WORK TO BE COMPLETED: Records follow. Copy every line with "left".

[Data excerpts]
/---
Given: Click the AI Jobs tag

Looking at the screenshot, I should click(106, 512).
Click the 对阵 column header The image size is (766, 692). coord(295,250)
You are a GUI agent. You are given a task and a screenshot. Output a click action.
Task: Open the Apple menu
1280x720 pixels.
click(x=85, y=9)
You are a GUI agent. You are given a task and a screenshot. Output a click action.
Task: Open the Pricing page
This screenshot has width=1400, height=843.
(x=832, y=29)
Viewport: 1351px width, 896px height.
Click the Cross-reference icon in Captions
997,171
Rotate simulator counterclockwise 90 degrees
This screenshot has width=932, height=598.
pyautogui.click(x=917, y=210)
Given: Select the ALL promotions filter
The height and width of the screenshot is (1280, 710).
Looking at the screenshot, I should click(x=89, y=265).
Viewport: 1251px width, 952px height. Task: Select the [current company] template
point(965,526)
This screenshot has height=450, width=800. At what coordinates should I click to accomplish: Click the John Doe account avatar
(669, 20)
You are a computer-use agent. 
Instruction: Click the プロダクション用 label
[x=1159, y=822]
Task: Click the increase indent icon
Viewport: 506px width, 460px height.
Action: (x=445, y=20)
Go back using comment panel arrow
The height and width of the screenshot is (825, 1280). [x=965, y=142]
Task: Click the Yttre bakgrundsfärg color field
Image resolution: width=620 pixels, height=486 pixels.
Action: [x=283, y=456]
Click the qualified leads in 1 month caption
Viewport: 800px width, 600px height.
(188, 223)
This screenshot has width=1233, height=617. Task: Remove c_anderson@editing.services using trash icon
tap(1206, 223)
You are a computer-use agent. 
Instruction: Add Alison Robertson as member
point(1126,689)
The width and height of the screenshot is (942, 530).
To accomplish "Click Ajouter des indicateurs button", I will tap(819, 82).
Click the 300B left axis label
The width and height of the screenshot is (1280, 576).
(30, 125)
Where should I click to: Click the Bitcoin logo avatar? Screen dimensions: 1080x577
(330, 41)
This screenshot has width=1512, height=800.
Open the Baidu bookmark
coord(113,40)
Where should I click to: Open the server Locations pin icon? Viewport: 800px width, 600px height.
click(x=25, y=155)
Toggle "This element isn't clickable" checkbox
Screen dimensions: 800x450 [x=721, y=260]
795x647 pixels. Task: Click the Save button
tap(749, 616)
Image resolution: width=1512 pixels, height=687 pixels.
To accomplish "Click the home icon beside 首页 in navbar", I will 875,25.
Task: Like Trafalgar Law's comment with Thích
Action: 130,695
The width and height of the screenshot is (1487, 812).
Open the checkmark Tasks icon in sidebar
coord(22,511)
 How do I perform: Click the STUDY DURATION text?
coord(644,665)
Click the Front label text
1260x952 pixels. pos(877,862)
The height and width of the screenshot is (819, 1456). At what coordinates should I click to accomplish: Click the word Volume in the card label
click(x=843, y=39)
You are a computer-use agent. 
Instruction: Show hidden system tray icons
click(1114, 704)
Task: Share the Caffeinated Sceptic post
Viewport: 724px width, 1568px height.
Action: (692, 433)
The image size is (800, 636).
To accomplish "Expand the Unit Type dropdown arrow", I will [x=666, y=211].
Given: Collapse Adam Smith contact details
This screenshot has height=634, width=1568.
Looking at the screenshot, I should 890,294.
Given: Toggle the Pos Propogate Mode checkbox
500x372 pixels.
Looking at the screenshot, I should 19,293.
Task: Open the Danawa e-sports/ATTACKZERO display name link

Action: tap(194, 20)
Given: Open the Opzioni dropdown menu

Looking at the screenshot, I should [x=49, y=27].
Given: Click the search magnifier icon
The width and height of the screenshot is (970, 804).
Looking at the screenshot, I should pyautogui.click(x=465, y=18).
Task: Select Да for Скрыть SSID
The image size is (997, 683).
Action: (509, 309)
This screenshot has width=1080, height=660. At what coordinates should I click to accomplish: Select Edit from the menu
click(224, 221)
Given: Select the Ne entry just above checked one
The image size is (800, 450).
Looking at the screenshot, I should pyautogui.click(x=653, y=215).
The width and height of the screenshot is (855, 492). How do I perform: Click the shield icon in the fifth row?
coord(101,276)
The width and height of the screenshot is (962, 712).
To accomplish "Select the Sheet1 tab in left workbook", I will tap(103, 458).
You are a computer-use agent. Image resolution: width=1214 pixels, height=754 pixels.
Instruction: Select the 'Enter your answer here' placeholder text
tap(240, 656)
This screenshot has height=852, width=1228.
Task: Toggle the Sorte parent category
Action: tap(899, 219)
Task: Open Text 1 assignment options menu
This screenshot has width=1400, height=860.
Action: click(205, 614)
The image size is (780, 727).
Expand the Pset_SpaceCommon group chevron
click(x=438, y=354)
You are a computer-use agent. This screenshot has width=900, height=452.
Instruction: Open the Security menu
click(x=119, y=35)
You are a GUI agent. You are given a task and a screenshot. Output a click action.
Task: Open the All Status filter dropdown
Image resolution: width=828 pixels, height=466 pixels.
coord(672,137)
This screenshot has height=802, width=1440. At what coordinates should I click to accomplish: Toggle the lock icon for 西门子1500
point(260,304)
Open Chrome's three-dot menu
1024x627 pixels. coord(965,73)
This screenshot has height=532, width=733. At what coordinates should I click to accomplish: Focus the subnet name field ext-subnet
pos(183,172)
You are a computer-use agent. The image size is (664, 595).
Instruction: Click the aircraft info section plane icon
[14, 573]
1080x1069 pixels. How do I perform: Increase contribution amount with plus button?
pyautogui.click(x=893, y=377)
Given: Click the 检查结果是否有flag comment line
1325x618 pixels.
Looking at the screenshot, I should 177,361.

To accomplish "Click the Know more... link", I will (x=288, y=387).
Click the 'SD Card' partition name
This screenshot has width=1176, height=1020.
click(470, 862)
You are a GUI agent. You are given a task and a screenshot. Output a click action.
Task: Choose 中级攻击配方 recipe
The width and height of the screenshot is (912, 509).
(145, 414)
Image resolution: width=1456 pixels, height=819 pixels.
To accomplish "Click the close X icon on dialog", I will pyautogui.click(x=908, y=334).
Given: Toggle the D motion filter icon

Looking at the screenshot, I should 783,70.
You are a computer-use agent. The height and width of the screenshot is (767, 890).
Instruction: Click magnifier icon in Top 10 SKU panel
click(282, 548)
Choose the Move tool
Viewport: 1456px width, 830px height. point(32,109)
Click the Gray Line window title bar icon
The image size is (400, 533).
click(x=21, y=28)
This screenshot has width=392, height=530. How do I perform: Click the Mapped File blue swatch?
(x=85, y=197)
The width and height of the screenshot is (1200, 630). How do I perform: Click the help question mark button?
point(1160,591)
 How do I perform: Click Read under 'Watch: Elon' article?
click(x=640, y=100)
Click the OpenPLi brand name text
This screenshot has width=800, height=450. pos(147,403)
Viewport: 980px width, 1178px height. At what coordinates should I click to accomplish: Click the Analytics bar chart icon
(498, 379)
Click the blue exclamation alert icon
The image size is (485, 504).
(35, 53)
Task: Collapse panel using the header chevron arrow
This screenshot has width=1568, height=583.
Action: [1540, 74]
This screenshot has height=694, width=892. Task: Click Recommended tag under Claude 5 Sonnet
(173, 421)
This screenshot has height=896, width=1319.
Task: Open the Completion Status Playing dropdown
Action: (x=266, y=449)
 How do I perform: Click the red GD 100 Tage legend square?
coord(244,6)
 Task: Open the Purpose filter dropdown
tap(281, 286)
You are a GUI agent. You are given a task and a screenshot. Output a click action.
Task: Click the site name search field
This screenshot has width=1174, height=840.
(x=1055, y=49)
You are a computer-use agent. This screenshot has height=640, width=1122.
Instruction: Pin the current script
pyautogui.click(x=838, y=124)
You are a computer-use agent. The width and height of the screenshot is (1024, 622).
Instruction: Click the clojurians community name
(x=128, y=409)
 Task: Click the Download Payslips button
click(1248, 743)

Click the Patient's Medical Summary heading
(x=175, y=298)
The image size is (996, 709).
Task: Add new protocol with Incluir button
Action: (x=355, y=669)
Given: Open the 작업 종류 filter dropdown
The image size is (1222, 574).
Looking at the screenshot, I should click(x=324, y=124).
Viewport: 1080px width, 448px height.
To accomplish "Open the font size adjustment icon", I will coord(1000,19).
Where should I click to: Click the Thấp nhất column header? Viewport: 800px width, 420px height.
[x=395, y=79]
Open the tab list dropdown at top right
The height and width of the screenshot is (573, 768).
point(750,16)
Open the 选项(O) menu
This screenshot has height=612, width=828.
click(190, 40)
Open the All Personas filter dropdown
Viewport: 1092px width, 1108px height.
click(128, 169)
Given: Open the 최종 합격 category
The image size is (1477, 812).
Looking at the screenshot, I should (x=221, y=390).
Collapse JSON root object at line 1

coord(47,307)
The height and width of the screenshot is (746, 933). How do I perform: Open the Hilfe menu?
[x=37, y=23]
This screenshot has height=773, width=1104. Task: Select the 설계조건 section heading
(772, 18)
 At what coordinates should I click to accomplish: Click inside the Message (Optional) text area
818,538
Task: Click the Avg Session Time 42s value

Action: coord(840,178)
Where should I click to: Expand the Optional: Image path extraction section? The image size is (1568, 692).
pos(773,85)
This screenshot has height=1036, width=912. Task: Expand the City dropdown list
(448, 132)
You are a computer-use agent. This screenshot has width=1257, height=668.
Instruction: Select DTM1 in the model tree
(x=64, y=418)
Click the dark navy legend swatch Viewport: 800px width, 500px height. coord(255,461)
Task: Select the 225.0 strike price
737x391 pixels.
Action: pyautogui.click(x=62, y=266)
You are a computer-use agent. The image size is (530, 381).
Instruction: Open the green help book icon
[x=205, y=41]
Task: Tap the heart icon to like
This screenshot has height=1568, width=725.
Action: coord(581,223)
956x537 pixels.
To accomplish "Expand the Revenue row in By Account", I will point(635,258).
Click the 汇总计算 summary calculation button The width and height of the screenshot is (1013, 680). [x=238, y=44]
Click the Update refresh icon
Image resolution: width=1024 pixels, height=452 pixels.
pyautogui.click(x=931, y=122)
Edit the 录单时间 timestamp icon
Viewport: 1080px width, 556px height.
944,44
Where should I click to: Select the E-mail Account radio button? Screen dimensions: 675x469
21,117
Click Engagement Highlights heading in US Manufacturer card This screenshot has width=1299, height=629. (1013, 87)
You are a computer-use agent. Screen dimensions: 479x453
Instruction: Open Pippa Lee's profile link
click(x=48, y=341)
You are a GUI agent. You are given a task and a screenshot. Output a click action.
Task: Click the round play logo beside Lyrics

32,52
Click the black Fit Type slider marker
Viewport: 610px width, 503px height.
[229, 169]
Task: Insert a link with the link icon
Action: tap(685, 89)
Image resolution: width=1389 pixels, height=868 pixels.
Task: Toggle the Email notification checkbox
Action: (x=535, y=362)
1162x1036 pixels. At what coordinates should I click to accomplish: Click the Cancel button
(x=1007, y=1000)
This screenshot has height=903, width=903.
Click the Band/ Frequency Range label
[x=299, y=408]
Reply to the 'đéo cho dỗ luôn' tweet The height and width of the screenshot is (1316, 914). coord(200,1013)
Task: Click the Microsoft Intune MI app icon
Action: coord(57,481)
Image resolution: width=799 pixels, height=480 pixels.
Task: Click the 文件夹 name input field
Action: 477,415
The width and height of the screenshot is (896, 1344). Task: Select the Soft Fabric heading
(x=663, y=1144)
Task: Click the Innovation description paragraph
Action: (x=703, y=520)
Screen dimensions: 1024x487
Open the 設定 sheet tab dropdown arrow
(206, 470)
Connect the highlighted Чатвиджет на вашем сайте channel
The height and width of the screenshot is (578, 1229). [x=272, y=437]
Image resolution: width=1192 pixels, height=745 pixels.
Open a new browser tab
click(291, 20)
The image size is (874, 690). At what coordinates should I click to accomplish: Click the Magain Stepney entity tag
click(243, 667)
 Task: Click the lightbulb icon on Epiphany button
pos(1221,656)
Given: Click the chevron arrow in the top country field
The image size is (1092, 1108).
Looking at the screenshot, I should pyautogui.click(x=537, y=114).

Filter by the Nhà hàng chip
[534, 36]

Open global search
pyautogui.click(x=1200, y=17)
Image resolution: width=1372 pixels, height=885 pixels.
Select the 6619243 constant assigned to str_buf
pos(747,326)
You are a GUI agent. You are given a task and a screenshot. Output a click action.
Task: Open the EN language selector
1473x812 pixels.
\---
EXPECTED ANSWER:
Click the 300B left axis label
To accomplish "Select the Sheet1 tab in left workbook", I will tap(103, 458).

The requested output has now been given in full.